## Exercise set
[1] In the fitness and depression piece, what does the writer name as their biggest stress relief?
[2] Carry on the fitness and depression piece from its final sentence.

## Study text
• • •
Fitness and Depression

Let’s talk real talk. We all hear about it. A lot of us have experienced it. But we often don’t talk about.


It’s real and it affects about 1 in 10 Americans. In fact according MHA 1 in 5 Americans suffer with some sort of mental health disorder. It’s a very real medical condition and if you have ever experienced it you know it’s power. Now I believe in God and I believe in his faithfulness, but I also believe in sin and suffering. And there are seasons that our faith is not strong enough and no matter how much we believe in God’s faithfulness, we still struggle and we still fail to keep our heads up.

People may ask how one functions as an athlete and battles with depression. How do you even get out the door?

We know depression is debilitating, people struggle with sleep, lack of motivation, loss to do the things you love, often loss of appetite, sadness, fatigue, exhaustion, and so much more. So how do you fight these symptoms? How do you get out the door to run 80+ miles a week?

Let me tell you a couple of things. Even now that I have learned how to manage my depression there are still seasons when it hits harder and I struggle more with it. I am a big believer in preventative care and don’t love the idea of pharmaceuticals, but I also believe they can be necessary. That being said, right now I’m on medication for it. I don’t love it, but I know it has to be treated that way, at least for now. However, I also prioritize my health above a lot. Getting out the door isn’t just a reason to be a better runner, I get out the door because I feel better. Running and working out is my biggest stress relief. My husband will attest to this. 9.5 times out of 10 when I am antsy and stressed all I need to go do is go for a run or do a quick workout and I feel better. There is a big reason why therapists, counselors, and doctors all ask depressed or anxious patients if they workout regularly. It works. For me, getting out the door is a reminder that I’m going to feel better, function better, feel more like me, and respond better to other people. It’s an all around win. Don’t get me wrong though, depression can often want to keep me in bed and in the seasons when it’s been at its worst it has kept me there. But I can choose to fight back. Depression is real, but it doesn’t have to win.
• • •
## Data shown
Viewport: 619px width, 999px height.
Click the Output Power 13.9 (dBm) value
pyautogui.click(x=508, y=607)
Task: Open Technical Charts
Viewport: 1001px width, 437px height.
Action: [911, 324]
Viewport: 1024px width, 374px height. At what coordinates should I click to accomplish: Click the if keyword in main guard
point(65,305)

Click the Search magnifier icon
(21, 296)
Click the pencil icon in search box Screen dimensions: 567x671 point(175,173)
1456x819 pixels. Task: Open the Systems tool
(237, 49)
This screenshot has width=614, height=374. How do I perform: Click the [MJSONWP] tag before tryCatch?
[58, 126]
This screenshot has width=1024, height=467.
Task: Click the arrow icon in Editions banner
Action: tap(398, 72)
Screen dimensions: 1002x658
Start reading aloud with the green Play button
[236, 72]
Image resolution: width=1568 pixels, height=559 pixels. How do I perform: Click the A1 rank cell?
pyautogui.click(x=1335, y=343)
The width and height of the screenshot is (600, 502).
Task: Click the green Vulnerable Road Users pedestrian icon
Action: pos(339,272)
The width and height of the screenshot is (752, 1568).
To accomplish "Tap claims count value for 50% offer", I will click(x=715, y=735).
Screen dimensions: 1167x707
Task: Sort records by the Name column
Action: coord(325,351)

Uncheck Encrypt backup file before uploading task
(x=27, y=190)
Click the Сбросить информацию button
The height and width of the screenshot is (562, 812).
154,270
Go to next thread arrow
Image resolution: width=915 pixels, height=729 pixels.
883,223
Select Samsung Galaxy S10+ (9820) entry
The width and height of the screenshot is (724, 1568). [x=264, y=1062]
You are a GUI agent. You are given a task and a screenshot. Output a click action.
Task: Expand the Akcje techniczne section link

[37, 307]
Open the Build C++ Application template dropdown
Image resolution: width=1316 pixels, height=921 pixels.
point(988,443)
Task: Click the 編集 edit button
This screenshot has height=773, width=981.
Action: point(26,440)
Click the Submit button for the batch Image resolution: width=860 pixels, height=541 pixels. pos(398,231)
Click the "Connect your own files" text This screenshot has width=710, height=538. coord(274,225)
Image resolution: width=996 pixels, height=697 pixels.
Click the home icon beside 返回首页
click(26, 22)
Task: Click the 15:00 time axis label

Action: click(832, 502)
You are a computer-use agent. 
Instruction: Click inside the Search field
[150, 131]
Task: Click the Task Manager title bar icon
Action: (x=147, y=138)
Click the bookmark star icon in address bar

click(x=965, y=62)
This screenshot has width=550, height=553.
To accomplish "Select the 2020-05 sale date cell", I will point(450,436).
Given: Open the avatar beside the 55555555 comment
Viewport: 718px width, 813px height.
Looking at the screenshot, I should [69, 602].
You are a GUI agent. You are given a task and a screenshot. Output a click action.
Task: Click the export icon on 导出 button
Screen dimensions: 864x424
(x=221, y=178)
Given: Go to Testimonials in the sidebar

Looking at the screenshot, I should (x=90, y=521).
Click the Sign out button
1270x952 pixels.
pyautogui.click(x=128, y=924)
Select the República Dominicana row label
• • •
## Answers provided
[1] Running and working out.

[2]
On the flip side, it can take a toll on your body. I will admit, when it gets bad, I get tired and fatigue hits hard. It can make running and working out a drag and my body will feel weak. That’s when I know I have to prioritize sleep and nutrition. If I let everything slip, my body will not make it through the heavy loads of training. There’s a lot of discipline that sets in, but again, it’s not an obligatory discipline, it’s a fight for a better quality of life. It’s fight for me to be fully me. It also requires a lot of grace. Honestly, I think that’s been the biggest game changer for me. It’s accepting my imperfections and allowing my training, diet, and life to be full of grace. I don’t strive for perfection, but I listen to my body. When I feel I need more to eat or a treat, I do it. When a long run gets too challenging, I cut it short. When my body craps out on a speed day, it’s okay, I change it up. When I need a nap, I take it. I have limits and my body is not going to always work perfectly, I’ve embraced that and man has it rocked my world and my training. Those long runs go from an 8:45 pace to a 7:35 pace. Those 8 400s then go to 16. It’s crazy to see how showing myself and body grace, I actually end up feeling and performing better. The way of perfection always ends up adding more stress and escalates my depression, when I allow myself to mess up a lot of the weight is off and I actually feel better.

Everyday is a challenge. Everyday I have to choose to fight. Some days depression wins, but many days God gives me hope. I cling to what I know is true, not what the world wants me to believe. I am worthy of love and I will fight for every person to know they are too.